(Saved data entries)
* * *

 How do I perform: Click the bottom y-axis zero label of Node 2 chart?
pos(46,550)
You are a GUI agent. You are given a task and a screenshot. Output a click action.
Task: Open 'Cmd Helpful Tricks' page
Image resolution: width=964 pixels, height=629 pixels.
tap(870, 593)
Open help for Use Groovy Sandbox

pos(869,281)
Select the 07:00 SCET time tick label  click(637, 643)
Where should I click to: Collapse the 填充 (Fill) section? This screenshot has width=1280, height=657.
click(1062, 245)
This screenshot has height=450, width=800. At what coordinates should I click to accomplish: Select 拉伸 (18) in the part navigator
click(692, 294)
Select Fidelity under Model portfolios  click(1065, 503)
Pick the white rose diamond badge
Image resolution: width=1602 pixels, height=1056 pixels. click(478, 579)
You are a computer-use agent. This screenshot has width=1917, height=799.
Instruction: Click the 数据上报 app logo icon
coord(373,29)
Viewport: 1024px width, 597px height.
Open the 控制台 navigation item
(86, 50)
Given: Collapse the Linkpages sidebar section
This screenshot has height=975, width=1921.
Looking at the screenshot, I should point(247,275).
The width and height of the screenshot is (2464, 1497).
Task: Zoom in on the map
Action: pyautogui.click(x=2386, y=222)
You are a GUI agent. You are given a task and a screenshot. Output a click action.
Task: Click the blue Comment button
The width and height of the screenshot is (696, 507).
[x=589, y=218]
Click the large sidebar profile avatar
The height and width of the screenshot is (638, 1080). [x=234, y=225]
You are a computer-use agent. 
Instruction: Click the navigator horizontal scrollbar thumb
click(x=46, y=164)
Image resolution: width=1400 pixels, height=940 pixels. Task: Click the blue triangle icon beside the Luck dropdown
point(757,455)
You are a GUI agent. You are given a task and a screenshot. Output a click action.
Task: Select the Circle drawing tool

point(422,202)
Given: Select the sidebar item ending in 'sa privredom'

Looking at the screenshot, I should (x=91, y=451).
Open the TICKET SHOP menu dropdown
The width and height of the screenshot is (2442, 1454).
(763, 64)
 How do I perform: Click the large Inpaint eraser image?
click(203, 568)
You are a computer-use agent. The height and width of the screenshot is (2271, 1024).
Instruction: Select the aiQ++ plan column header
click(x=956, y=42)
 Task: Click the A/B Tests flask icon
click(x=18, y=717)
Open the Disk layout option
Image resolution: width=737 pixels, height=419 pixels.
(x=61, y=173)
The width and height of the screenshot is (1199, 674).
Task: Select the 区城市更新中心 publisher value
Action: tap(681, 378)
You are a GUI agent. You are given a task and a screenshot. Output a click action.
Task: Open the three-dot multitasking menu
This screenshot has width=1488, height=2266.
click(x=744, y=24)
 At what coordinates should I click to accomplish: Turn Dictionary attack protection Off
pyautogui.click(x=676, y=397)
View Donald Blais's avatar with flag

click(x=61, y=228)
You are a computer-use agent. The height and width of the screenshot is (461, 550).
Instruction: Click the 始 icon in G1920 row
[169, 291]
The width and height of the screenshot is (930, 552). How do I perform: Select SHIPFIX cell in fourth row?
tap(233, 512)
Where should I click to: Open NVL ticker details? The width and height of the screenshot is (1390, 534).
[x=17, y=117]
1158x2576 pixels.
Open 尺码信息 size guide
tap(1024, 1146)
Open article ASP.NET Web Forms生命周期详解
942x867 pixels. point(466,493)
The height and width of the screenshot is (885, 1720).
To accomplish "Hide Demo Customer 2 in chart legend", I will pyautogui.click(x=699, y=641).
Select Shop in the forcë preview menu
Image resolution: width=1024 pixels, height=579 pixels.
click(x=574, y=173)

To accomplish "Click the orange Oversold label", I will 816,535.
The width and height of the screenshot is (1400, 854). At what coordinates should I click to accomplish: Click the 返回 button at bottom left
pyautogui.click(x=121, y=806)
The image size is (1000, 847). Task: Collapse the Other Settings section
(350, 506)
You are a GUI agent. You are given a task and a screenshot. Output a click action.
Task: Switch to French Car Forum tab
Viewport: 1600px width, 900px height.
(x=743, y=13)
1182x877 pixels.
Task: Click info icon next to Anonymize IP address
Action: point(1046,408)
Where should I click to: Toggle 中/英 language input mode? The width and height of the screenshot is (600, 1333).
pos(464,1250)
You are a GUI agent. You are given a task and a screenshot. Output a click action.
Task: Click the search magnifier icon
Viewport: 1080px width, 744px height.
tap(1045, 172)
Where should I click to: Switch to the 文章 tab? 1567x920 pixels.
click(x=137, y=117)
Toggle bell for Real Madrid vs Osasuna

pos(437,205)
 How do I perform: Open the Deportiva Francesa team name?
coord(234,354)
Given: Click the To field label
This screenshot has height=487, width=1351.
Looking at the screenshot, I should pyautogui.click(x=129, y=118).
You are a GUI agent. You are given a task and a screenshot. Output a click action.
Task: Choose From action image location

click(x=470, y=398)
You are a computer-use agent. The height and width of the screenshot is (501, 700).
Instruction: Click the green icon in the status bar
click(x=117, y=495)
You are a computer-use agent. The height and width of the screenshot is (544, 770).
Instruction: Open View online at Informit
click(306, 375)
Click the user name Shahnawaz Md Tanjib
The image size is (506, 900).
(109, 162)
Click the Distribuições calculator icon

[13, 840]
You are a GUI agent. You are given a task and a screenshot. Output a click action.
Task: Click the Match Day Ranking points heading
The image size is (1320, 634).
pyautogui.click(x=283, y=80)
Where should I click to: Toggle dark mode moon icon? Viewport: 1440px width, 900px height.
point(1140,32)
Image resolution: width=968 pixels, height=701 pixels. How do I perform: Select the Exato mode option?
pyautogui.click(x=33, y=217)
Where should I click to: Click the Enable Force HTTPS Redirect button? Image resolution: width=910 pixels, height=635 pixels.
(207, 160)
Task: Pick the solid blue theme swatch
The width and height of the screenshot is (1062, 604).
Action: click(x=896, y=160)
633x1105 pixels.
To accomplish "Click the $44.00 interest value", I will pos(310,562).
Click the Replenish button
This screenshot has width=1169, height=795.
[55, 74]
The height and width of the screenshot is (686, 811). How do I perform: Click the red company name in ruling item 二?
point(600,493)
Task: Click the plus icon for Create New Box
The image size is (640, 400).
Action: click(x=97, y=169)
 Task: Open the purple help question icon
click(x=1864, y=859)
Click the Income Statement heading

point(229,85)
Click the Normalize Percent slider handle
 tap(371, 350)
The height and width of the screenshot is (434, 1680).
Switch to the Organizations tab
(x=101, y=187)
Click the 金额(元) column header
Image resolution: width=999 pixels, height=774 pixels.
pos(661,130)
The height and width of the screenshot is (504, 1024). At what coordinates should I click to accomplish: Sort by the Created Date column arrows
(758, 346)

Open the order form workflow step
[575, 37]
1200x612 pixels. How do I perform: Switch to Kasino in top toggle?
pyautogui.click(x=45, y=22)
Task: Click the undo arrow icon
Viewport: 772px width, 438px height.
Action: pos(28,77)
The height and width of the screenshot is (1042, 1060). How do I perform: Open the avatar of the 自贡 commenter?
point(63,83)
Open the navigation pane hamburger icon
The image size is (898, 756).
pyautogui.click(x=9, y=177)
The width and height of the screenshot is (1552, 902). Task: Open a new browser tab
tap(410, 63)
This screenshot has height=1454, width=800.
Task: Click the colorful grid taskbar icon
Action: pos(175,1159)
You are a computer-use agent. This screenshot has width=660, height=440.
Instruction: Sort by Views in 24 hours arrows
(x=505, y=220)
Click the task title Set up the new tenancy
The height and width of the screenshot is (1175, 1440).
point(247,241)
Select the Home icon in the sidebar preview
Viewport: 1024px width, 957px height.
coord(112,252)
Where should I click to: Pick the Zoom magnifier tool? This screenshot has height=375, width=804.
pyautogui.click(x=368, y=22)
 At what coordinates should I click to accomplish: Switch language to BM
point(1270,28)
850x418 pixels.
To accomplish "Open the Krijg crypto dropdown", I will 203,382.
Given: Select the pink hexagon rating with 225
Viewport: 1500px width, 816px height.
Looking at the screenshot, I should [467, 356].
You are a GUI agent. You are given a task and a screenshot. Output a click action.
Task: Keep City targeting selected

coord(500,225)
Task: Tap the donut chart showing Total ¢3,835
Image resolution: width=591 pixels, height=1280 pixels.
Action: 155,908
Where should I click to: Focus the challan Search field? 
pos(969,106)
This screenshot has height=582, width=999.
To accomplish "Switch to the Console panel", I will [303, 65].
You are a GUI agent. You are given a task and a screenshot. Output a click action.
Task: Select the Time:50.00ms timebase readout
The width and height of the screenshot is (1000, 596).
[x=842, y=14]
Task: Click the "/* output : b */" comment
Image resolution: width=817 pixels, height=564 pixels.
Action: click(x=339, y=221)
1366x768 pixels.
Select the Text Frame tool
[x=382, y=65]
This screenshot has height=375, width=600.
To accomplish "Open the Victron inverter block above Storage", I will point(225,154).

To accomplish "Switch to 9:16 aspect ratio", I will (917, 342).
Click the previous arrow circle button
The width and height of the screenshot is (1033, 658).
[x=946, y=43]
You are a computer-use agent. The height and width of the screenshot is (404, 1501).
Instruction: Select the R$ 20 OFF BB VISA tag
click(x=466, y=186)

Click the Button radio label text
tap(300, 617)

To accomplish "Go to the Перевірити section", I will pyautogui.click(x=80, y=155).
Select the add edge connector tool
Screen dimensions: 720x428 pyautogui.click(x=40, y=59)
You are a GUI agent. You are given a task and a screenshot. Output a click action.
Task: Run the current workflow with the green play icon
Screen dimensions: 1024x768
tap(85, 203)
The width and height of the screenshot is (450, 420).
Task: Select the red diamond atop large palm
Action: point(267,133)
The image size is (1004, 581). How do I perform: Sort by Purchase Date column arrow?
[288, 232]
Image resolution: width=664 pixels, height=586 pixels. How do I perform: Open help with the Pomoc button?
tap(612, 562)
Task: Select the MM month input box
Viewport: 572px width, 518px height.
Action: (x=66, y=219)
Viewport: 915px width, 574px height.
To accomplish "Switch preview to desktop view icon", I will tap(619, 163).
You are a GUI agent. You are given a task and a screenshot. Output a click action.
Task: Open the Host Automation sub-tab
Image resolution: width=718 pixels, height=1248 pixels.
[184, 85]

* * *

Extract each line from the entries above that contains the string "menu".

The completed task -
Open the TICKET SHOP menu dropdown
Task: Open the three-dot multitasking menu
Select Shop in the forcë preview menu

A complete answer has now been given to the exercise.